捜査関係者によると、李書記官が接触していたとされるのは、総合重機メーカーのIHI(東京都江東区)や、総合重機大手など、複数の防衛関連企業。中国人民解放軍との関係を隠し、近づいていた。
警察当局は、ある関係者が中国大使館を訪れていたことも確認しているという。
IHIは護衛艦や航空機のエンジンなどを製造しているほか、ロケットなど宇宙・防衛機器の設計・製造を行う「IHIエアロスペース」(東京都江東区)を傘下に持つ。ロケット技術は弾道ミサイルなどへの転用も可能とされる。

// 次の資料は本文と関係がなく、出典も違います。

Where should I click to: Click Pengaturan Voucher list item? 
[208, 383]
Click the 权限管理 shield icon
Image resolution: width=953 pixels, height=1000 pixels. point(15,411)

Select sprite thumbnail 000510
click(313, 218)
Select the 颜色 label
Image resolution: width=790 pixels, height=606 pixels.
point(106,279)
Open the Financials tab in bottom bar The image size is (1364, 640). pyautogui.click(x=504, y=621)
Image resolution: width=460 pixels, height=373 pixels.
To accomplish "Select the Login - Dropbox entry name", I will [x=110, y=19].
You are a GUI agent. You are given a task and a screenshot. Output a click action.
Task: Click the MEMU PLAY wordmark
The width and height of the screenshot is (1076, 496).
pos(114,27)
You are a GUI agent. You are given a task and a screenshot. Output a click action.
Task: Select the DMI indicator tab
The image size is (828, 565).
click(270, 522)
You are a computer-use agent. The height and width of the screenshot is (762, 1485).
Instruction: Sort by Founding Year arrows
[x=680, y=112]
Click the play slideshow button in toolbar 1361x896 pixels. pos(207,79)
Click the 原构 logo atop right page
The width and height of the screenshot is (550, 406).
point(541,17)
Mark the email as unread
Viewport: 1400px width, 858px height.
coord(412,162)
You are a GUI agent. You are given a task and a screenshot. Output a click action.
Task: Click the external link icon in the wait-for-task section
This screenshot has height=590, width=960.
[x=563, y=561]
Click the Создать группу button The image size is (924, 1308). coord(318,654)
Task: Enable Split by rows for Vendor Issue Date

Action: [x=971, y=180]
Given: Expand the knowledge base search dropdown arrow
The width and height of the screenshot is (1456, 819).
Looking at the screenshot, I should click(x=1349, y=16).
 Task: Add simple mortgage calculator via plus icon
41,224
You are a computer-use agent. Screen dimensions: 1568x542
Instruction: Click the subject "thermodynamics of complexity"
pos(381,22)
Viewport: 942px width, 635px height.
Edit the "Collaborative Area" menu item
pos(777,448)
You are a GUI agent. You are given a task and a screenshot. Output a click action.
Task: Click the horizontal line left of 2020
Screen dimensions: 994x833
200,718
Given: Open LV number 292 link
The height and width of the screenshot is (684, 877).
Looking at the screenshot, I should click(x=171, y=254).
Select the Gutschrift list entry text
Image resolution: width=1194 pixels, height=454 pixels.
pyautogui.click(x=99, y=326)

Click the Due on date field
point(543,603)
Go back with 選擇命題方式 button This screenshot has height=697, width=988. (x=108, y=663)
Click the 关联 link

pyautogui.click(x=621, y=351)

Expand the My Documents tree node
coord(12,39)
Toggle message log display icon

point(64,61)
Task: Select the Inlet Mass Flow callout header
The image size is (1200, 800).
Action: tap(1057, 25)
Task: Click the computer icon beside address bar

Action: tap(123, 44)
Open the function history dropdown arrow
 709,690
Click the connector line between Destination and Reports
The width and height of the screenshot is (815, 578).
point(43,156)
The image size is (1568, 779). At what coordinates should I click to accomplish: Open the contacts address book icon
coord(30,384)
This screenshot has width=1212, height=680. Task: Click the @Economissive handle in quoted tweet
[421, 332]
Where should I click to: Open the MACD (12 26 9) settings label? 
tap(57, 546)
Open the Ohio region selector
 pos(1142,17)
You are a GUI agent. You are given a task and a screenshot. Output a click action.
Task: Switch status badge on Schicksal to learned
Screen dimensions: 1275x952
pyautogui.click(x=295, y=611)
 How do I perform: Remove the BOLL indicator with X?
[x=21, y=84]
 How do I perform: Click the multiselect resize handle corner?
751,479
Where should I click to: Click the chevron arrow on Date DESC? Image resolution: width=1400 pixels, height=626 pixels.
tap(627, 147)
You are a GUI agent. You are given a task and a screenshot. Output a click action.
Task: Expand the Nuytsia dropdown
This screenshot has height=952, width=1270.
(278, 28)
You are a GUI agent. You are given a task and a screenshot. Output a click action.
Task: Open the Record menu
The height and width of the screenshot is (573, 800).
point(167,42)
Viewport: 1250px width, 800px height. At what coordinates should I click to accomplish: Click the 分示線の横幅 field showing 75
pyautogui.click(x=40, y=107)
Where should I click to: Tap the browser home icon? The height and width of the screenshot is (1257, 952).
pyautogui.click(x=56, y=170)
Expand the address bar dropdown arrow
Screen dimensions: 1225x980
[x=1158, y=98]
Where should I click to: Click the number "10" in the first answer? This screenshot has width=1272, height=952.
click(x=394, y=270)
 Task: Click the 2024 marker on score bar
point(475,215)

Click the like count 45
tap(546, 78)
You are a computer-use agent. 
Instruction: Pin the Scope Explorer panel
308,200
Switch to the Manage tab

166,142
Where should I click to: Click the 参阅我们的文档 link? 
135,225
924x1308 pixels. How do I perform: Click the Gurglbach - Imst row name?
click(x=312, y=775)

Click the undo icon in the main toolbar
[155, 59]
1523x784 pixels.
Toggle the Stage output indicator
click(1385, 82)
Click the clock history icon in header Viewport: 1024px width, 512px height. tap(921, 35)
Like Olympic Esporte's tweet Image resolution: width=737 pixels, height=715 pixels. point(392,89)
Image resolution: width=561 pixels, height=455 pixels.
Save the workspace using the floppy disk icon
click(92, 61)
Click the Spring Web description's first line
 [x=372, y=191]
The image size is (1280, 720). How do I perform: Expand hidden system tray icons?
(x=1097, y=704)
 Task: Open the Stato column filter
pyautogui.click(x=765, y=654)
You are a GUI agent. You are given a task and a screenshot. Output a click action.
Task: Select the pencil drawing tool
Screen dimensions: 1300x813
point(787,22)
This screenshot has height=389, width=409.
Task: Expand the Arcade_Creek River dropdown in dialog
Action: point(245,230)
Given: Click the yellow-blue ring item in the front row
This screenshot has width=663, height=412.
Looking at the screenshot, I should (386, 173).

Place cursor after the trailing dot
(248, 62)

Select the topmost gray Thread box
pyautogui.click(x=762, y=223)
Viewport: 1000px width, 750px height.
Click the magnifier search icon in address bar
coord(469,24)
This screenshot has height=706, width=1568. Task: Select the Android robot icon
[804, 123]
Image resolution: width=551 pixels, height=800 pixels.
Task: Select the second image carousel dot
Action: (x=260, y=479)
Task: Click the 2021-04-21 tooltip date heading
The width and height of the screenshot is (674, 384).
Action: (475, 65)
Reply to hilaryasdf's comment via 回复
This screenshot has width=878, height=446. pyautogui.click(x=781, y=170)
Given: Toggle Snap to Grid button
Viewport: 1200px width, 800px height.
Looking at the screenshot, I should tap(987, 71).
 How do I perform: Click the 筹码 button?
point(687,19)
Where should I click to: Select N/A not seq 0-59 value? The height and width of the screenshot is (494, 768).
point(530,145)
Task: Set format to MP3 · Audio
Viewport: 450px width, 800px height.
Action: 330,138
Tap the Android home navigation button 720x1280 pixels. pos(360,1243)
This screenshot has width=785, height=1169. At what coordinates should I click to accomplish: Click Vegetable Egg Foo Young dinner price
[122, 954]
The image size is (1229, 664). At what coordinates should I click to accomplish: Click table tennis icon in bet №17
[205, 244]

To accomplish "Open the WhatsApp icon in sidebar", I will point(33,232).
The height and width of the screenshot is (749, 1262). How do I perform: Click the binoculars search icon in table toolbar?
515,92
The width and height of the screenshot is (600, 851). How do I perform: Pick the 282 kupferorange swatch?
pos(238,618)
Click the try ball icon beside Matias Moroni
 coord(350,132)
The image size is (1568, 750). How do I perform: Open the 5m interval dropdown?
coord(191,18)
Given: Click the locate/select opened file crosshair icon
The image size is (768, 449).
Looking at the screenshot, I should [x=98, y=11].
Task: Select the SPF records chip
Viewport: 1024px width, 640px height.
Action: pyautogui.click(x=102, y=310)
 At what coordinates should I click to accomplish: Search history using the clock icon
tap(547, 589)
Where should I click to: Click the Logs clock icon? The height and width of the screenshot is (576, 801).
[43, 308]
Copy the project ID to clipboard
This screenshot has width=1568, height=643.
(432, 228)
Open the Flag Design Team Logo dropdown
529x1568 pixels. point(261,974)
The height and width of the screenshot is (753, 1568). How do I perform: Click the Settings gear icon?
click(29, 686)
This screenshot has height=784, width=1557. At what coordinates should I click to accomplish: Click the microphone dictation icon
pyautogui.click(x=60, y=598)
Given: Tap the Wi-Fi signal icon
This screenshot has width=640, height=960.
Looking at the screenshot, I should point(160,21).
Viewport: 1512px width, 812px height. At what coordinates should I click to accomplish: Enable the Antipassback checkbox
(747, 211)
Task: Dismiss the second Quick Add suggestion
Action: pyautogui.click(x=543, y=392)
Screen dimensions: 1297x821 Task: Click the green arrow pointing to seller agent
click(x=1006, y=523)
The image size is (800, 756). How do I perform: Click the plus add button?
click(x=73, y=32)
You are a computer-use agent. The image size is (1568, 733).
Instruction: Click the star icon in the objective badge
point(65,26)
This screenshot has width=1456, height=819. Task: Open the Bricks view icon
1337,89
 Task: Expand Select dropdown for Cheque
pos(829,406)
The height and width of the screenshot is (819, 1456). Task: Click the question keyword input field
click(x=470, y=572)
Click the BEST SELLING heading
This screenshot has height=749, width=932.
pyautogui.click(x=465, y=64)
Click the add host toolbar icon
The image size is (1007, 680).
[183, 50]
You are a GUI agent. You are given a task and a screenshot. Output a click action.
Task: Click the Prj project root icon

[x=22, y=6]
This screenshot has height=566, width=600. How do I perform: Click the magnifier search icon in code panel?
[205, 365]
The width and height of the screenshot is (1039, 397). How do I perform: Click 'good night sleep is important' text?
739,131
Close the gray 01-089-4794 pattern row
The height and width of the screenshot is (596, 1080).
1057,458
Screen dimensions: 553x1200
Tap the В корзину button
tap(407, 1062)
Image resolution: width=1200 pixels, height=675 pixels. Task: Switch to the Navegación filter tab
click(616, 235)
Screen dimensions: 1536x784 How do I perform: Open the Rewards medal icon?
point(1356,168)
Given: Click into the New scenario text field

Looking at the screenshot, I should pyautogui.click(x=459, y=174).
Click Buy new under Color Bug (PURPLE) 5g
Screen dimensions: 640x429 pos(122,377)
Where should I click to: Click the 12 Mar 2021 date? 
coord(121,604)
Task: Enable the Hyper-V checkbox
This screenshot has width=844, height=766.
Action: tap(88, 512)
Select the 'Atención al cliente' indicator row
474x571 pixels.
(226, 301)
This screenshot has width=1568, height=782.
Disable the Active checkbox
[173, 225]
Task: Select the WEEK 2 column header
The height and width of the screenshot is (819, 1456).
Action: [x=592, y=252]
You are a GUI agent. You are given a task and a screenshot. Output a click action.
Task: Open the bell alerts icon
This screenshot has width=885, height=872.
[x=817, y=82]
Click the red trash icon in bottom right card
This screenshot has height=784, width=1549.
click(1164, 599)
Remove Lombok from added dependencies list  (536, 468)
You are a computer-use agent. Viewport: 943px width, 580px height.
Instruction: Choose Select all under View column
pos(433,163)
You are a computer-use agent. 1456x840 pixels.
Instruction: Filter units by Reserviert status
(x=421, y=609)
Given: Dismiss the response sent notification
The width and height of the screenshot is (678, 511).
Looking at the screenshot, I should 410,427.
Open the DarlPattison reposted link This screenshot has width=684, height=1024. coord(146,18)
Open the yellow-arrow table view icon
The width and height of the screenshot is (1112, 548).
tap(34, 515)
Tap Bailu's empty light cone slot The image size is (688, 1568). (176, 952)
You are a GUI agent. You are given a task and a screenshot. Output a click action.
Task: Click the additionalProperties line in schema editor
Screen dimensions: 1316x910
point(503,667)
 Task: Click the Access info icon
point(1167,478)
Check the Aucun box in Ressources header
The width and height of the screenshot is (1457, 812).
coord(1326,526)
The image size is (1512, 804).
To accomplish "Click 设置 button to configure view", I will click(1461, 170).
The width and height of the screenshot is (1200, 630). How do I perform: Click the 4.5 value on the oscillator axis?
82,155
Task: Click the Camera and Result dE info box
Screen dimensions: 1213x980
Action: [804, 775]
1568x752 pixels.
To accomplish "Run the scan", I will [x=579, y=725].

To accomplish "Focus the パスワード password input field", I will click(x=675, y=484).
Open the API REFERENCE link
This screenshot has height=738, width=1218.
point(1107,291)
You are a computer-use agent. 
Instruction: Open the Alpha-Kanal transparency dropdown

一方、総合重機大手は、護衛艦や戦車、戦闘機などの開発を担う企業。いずれも、日本の防衛システムの根幹を担うメーカーだ。
警察当局によると、李書記官が所属する「総参謀部」は、軍事情報の収集を主な任務とし、各国にスパイを送り込んでいる。李書記官は「松下政経塾出身」「元東大研究員」という肩書や人脈を使って、防衛関連企業も諜報活動のターゲットにしていたとみられる。
防衛関係者は「中国の諜報活動は、時間をかけてエージェントを対象国に潜り込ませる。相手を信用させて最新技術や情報を収集したり、世論工作を行う。米国ではかつて、軍需兵器の開発研究者に接近し、軍事情報を不正入手していたことが発覚した」と話す。
現時点で、李書記官がどんな防衛情報を狙い、どこまで肉薄したかは不明だが、前代未聞の事態に関係者の間には動揺が広がっている。先の防衛関係者は「機密情報は一部の開発者や企業幹部しか知らない。簡単に情報が漏れることはないはずだ」という。
IHIは夕刊フジの取材に「現在確認している段階」(広報)と回答。総合重機大手は「初めて聞く話。確認もできていない」と話している。
李書記官をめぐっては、農水省の機密文書の内容を把握していた疑いも出ている。